Write the equation of the line in slope-intercept form, and then use the slope and $$y$$-intercept to sketch the line.
$$2x-y-3=0$$

Answer

**step1** Understanding the Problem

The problem asks us to perform two main tasks:
1. Rewrite the given linear equation, $$2x - y - 3 = 0$$, into the slope-intercept form, which is generally written as $$y = mx + b$$. In this form, $$m$$ represents the slope of the line, and $$b$$ represents the y-intercept (the point where the line crosses the y-axis).
2. After finding the slope ($$m$$) and the y-intercept ($$b$$), we need to use these values to draw a visual representation (sketch) of the line on a coordinate plane.

**step2** Rewriting the Equation into Slope-Intercept Form

The given equation is $$2x - y - 3 = 0$$.
Our goal is to rearrange this equation so that the variable $$y$$ is isolated on one side of the equals sign, matching the $$y = mx + b$$ format.
To do this, we can move all other terms to the opposite side of $$y$$.
Let's add $$y$$ to both sides of the equation to make the $$y$$ term positive:
$$2x - y - 3 + y = 0 + y$$
This simplifies to:
$$2x - 3 = y$$
For consistency with the standard slope-intercept form, we can write this with $$y$$ on the left side:
$$y = 2x - 3$$
This is the equation of the line in slope-intercept form.
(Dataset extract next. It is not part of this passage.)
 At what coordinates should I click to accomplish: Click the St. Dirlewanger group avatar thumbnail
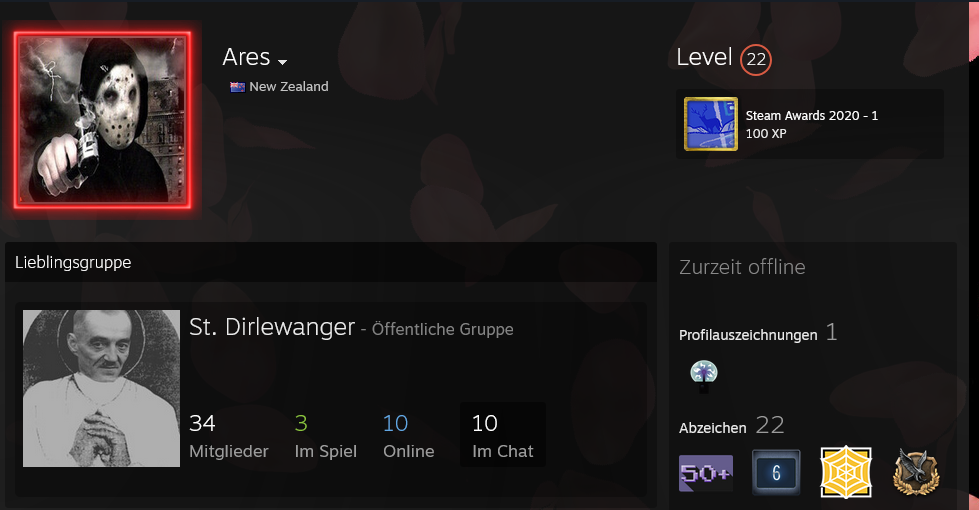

**step3** Identifying the Slope and Y-intercept

Now that the equation is in slope-intercept form, $$y = 2x - 3$$, we can directly identify the slope ($$m$$) and the y-intercept ($$b$$) by comparing it to the general form $$y = mx + b$$.
By comparing $$y = 2x - 3$$ with $$y = mx + b$$:
The number multiplying $$x$$ is $$m$$, so the slope $$m = 2$$.
The constant term is $$b$$, so the y-intercept $$b = -3$$.
The slope $$m=2$$ tells us how steep the line is and its direction. A slope of 2 means for every 1 unit the line moves to the right, it moves 2 units up. The y-intercept $$b=-3$$ tells us the exact point where the line crosses the vertical y-axis.

**step4** Plotting the Y-intercept

The y-intercept is the point where the line intersects the y-axis. Since the y-intercept value $$b = -3$$, the line crosses the y-axis at the point where $$x$$ is 0 and $$y$$ is -3.
So, our first point to plot on the coordinate plane is $$(0, -3)$$.
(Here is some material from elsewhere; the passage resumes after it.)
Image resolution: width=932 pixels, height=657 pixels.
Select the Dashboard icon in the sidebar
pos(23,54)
**step5** Using the Slope to Find a Second Point

The slope is $$m = 2$$. We can think of this as a fraction: $$\frac{\text{rise}}{\text{run}} = \frac{2}{1}$$.
"Rise" refers to the vertical change, and "run" refers to the horizontal change.
Starting from our first plotted point, the y-intercept $$(0, -3)$$:
1. From $$(0, -3)$$, move 1 unit to the right along the x-axis (this is the "run"). This changes the x-coordinate from 0 to $$0 + 1 = 1$$.
2. From that new horizontal position, move 2 units up along the y-axis (this is the "rise"). This changes the y-coordinate from -3 to $$-3 + 2 = -1$$.
This gives us a second point on the line: $$(1, -1)$$.
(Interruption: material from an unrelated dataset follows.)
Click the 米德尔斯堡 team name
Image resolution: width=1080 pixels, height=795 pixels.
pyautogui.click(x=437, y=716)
**step6** Sketching the Line

Now that we have two distinct points on the line, $$(0, -3)$$ (the y-intercept) and $$(1, -1)$$ (found using the slope), we can draw the line.
Carefully draw a straight line that passes through both $$(0, -3)$$ and $$(1, -1)$$. This line should extend infinitely in both directions to represent the complete graph of the equation $$2x - y - 3 = 0$$.